One practical headache owners frequently run into: you may not know the squatter’s name. Courts have mechanisms for this. You can typically name “all unknown occupants” or use similar placeholder language in your filing. The key is that you’re identifying the property and the unauthorized occupation, not necessarily the specific person by name.
Changing the locks, removing doors, shutting off utilities, or physically confronting a squatter will almost certainly backfire. These “self-help” tactics are illegal in the vast majority of states and can expose you to a lawsuit from the squatter. Even when you’re clearly the rightful owner and the squatter clearly has no right to be there, the law requires you to use the court system. Owners who take matters into their own hands sometimes end up paying damages to the very person occupying their property. Going through proper legal channels is slower, but it’s the only approach that doesn’t create new legal problems.
A common source of confusion is the difference between a squatter and a holdover tenant. A squatter has no prior legal relationship with the property. A holdover tenant had a valid lease that has since expired and simply didn’t leave. The distinction matters because holdover tenants have different legal protections, and the removal process often follows different rules.

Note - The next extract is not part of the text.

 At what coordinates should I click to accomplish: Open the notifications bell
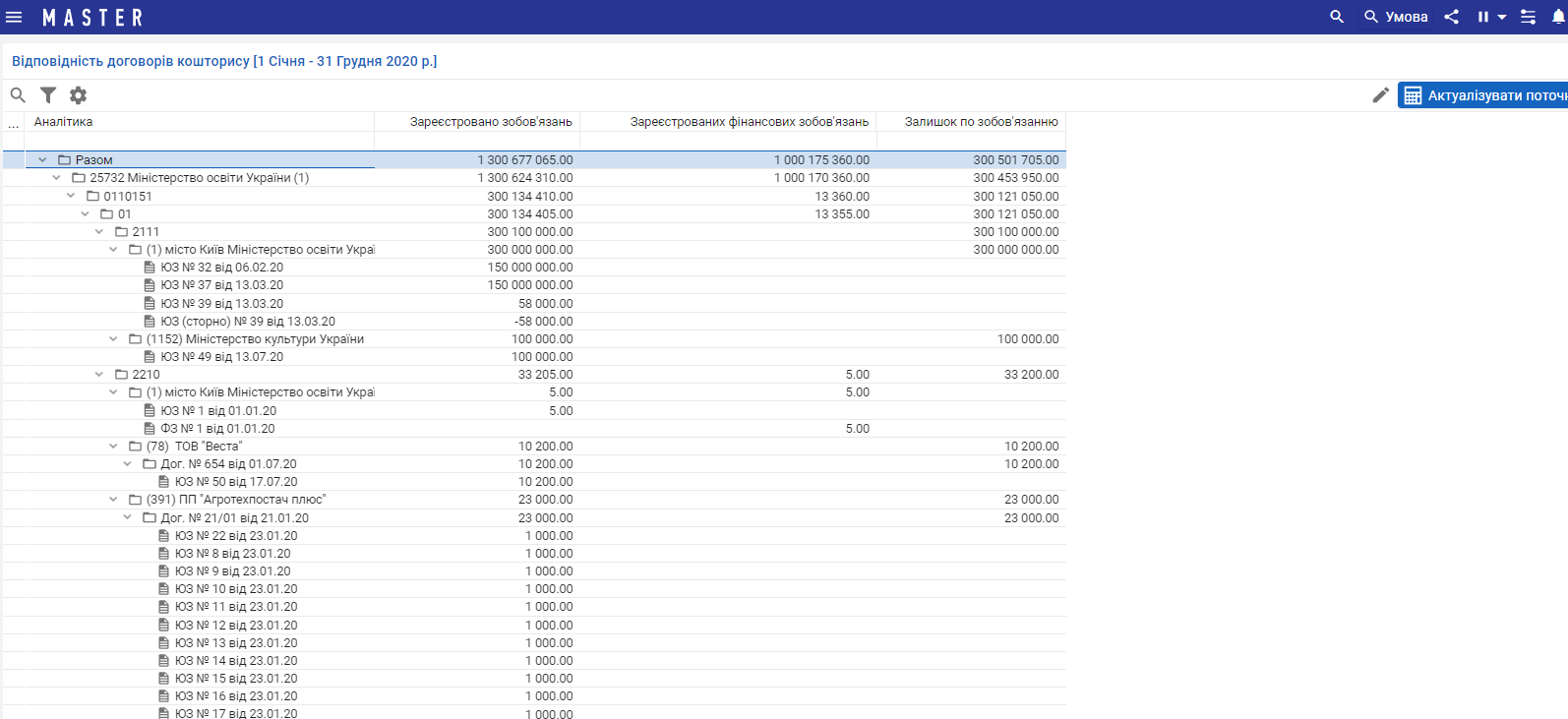click(1558, 17)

In most states, a holdover tenant can be converted to a month-to-month tenant if the landlord accepts rent after the lease expires. Once that happens, the landlord generally needs to provide a full notice period before filing for eviction. A squatter, by contrast, never had any legal right to be there. The newer anti-squatter laws in many states specifically exclude holdover tenants from expedited removal procedures, meaning landlords dealing with a tenant who won’t leave after a lease ends still need to follow the traditional eviction process.